# [What is required]
A verbatim reprint of the records below is what this exercise asks for.

* * * *

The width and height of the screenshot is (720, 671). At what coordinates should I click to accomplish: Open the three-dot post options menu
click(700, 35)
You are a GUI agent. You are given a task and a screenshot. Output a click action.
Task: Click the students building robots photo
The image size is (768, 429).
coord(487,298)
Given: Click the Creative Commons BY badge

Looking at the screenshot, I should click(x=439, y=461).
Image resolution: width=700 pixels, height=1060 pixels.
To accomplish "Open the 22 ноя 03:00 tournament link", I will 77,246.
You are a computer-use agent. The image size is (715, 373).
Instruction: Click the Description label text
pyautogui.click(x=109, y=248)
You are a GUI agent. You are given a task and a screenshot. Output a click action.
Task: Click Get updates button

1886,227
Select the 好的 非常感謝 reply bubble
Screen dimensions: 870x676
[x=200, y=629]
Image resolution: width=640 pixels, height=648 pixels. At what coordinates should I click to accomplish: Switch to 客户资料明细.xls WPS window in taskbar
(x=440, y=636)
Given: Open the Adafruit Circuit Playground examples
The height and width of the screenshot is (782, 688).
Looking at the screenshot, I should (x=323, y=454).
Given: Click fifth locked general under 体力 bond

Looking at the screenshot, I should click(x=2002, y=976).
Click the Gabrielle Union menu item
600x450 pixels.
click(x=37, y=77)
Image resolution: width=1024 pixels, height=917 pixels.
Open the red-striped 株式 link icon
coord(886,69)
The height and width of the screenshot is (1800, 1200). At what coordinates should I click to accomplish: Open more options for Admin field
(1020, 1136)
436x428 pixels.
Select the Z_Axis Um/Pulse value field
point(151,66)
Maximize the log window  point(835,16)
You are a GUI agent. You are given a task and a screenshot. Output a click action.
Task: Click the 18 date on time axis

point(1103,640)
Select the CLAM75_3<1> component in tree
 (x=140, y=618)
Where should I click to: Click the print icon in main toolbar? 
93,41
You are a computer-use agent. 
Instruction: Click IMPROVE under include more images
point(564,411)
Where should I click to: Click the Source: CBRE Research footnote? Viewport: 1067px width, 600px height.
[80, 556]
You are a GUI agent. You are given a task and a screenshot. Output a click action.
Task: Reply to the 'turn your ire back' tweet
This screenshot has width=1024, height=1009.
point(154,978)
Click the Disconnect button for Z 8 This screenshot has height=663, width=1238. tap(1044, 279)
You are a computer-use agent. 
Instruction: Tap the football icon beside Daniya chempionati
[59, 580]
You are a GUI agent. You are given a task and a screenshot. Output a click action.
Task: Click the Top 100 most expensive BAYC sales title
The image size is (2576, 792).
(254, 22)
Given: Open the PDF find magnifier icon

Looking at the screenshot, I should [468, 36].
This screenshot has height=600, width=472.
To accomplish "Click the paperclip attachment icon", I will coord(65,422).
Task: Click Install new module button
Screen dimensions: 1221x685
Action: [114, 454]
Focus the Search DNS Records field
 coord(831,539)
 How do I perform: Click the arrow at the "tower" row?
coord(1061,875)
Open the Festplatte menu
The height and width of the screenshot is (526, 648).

* * * *

# [Answer box]
The width and height of the screenshot is (720, 671). At what coordinates should I click to accomplish: Open the three-dot post options menu
click(700, 35)
You are a GUI agent. You are given a task and a screenshot. Output a click action.
Task: Click the students building robots photo
The image size is (768, 429).
coord(487,298)
Given: Click the Creative Commons BY badge

Looking at the screenshot, I should click(x=439, y=461).
Image resolution: width=700 pixels, height=1060 pixels.
To accomplish "Open the 22 ноя 03:00 tournament link", I will 77,246.
You are a computer-use agent. The image size is (715, 373).
Instruction: Click the Description label text
pyautogui.click(x=109, y=248)
You are a GUI agent. You are given a task and a screenshot. Output a click action.
Task: Click Get updates button

1886,227
Select the 好的 非常感謝 reply bubble
Screen dimensions: 870x676
[x=200, y=629]
Image resolution: width=640 pixels, height=648 pixels. At what coordinates should I click to accomplish: Switch to 客户资料明细.xls WPS window in taskbar
(x=440, y=636)
Given: Open the Adafruit Circuit Playground examples
The height and width of the screenshot is (782, 688).
Looking at the screenshot, I should (x=323, y=454).
Given: Click fifth locked general under 体力 bond

Looking at the screenshot, I should click(x=2002, y=976).
Click the Gabrielle Union menu item
600x450 pixels.
click(x=37, y=77)
Image resolution: width=1024 pixels, height=917 pixels.
Open the red-striped 株式 link icon
coord(886,69)
The height and width of the screenshot is (1800, 1200). At what coordinates should I click to accomplish: Open more options for Admin field
(1020, 1136)
436x428 pixels.
Select the Z_Axis Um/Pulse value field
point(151,66)
Maximize the log window  point(835,16)
You are a GUI agent. You are given a task and a screenshot. Output a click action.
Task: Click the 18 date on time axis

point(1103,640)
Select the CLAM75_3<1> component in tree
 (x=140, y=618)
Where should I click to: Click the print icon in main toolbar? 
93,41
You are a computer-use agent. 
Instruction: Click IMPROVE under include more images
point(564,411)
Where should I click to: Click the Source: CBRE Research footnote? Viewport: 1067px width, 600px height.
[80, 556]
You are a GUI agent. You are given a task and a screenshot. Output a click action.
Task: Reply to the 'turn your ire back' tweet
This screenshot has width=1024, height=1009.
point(154,978)
Click the Disconnect button for Z 8 This screenshot has height=663, width=1238. tap(1044, 279)
You are a computer-use agent. 
Instruction: Tap the football icon beside Daniya chempionati
[59, 580]
You are a GUI agent. You are given a task and a screenshot. Output a click action.
Task: Click the Top 100 most expensive BAYC sales title
The image size is (2576, 792).
(254, 22)
Given: Open the PDF find magnifier icon

Looking at the screenshot, I should [468, 36].
This screenshot has height=600, width=472.
To accomplish "Click the paperclip attachment icon", I will coord(65,422).
Task: Click Install new module button
Screen dimensions: 1221x685
Action: [114, 454]
Focus the Search DNS Records field
 coord(831,539)
 How do I perform: Click the arrow at the "tower" row?
coord(1061,875)
Open the Festplatte menu
The height and width of the screenshot is (526, 648).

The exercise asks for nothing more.